[Begin SUPPLIED ENTRIES]

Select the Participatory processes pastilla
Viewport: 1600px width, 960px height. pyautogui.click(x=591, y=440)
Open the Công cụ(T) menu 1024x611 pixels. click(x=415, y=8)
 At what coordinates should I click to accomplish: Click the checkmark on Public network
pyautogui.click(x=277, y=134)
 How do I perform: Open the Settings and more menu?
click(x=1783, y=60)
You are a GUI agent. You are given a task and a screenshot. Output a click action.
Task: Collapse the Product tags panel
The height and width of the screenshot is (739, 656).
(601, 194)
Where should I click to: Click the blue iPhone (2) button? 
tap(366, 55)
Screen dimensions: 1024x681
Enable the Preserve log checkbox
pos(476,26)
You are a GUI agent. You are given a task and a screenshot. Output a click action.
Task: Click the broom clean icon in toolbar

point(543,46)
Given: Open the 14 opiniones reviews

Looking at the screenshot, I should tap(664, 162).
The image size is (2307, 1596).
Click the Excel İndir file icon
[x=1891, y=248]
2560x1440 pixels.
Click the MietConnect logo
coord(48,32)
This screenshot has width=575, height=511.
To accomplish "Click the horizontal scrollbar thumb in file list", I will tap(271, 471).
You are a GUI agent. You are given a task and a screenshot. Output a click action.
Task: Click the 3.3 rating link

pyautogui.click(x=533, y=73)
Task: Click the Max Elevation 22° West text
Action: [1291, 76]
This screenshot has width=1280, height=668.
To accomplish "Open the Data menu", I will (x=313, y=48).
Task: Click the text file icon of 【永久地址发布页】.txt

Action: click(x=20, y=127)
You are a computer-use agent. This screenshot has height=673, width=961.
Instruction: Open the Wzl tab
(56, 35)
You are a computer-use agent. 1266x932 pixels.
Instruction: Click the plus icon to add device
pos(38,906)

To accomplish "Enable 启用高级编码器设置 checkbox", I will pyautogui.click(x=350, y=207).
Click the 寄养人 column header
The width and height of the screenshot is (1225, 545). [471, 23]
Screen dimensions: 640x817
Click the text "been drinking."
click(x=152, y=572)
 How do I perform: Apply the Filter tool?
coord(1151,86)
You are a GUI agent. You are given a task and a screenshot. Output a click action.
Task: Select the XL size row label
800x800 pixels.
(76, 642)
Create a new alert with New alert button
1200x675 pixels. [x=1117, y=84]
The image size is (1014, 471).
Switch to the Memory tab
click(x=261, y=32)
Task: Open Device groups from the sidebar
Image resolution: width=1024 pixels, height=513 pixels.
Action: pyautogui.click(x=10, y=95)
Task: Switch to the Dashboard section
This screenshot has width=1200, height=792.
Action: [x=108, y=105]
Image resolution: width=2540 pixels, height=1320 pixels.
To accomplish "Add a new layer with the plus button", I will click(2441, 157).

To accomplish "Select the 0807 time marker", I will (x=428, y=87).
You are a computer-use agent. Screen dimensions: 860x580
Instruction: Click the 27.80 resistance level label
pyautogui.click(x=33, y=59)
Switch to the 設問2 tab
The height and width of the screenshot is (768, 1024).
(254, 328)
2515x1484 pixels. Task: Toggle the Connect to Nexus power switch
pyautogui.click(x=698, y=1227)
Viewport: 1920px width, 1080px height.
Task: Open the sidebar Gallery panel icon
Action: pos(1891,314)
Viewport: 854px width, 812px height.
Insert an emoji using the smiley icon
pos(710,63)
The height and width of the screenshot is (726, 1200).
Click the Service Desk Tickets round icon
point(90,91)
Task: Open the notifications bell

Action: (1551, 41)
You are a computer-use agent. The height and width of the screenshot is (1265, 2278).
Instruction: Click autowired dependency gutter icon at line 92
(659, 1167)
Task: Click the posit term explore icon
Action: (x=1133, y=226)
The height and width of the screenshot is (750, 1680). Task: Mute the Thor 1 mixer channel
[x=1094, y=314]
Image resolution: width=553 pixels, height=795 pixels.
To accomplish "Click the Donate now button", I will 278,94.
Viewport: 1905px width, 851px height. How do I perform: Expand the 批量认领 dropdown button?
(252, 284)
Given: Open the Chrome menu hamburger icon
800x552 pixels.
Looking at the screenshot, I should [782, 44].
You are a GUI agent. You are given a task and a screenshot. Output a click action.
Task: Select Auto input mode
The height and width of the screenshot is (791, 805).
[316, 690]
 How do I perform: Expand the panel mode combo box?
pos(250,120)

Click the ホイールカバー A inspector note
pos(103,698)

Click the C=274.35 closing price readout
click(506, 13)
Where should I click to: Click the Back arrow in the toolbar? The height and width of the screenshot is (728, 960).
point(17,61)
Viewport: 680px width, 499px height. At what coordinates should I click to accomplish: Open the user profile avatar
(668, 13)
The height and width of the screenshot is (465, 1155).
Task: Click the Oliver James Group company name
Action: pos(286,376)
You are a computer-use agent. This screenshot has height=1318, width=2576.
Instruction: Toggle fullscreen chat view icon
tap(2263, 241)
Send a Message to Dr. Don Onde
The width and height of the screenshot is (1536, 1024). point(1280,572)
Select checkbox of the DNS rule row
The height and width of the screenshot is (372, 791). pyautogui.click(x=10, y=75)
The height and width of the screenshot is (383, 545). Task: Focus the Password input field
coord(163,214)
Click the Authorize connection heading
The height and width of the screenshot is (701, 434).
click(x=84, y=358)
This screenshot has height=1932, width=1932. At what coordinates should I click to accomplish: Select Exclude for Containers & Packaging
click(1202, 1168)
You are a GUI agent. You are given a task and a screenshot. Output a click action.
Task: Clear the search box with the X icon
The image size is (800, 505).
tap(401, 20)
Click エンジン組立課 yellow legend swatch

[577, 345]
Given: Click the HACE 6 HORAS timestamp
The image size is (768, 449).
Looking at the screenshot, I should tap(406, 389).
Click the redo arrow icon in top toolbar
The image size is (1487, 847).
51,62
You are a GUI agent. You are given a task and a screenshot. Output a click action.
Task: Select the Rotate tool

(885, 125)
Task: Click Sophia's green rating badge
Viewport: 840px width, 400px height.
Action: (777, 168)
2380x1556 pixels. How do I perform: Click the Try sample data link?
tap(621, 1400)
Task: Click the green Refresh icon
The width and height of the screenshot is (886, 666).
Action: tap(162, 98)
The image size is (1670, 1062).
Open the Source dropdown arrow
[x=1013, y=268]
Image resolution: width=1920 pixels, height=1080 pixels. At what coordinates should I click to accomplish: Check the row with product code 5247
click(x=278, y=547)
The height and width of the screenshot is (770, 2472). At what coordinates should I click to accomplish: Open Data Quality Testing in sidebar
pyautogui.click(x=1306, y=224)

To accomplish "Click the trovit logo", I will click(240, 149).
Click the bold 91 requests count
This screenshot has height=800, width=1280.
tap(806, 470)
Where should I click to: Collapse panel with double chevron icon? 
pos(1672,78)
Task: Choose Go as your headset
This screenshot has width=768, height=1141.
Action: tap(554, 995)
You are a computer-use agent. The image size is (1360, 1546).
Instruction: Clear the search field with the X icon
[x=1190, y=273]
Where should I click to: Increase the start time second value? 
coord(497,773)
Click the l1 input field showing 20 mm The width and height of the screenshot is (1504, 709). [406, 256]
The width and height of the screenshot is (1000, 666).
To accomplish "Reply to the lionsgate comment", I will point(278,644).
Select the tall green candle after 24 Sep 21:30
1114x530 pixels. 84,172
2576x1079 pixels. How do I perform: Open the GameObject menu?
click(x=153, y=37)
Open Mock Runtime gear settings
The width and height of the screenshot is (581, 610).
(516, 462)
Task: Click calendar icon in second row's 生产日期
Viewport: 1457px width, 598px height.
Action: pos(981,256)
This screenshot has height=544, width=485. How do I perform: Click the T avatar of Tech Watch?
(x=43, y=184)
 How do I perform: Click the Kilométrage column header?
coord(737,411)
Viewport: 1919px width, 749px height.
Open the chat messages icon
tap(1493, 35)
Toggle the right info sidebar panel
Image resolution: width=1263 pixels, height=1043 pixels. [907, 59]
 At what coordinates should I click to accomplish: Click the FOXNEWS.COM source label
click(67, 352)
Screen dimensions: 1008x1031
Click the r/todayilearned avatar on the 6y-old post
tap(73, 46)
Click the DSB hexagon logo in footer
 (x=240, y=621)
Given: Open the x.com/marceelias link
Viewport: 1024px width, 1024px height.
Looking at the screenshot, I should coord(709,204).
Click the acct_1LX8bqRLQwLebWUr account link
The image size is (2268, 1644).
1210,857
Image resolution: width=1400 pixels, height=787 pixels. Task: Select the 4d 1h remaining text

[End SUPPLIED ENTRIES]

WHAT YOU NEED TO DO: Gather every line of the material above that contains the string "panel", matching case exactly, and copy each line as it appears.

CORRECT OUTPUT:
Task: Collapse the Product tags panel
Task: Open the sidebar Gallery panel icon
 How do I perform: Expand the panel mode combo box?
Where should I click to: Collapse panel with double chevron icon? 
Toggle the right info sidebar panel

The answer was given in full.